Task directions: Copy the lines of the material below without changes, from the line with "Task: Select the" to the line with "coord(75,75)", both included.

Dataset:
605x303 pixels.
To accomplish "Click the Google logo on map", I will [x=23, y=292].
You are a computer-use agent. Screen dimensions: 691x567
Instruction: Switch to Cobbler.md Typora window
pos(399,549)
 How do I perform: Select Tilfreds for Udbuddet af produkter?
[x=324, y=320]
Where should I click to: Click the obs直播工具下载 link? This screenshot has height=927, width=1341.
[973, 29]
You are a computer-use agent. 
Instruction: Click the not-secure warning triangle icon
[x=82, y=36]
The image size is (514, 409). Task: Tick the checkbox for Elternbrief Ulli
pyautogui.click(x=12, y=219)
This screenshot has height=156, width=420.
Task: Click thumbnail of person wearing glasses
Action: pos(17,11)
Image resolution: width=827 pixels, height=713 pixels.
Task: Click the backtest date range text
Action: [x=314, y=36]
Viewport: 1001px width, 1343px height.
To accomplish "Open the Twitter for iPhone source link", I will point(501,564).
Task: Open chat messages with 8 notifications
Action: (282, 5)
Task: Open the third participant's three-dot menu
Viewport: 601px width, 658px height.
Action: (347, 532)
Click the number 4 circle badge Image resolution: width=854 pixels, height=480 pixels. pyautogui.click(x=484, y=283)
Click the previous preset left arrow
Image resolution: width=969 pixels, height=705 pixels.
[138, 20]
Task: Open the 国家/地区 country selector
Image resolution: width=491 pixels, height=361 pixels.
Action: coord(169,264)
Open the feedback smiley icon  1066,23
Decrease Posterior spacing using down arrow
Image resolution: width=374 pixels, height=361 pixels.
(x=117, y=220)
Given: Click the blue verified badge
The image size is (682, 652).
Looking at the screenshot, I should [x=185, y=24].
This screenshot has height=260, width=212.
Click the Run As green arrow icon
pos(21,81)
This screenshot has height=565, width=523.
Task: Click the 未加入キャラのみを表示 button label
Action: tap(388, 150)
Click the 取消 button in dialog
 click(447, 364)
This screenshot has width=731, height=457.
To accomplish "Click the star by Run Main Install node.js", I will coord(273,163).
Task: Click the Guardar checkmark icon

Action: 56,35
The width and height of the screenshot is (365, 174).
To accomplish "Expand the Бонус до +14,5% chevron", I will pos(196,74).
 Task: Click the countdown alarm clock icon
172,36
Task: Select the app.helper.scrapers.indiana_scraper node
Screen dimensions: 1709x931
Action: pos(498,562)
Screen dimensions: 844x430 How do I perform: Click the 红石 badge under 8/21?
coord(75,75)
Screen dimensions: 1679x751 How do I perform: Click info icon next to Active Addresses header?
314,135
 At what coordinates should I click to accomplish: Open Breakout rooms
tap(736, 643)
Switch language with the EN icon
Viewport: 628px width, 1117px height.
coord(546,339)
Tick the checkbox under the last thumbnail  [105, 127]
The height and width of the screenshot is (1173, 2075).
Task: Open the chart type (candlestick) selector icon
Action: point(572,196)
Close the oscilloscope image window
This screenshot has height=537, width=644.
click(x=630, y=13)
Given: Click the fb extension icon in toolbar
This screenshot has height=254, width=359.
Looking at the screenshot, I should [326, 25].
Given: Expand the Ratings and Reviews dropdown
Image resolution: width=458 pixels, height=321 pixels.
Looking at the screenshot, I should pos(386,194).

Correct answer:
Task: Select the app.helper.scrapers.indiana_scraper node
Screen dimensions: 1709x931
Action: pos(498,562)
Screen dimensions: 844x430 How do I perform: Click the 红石 badge under 8/21?
coord(75,75)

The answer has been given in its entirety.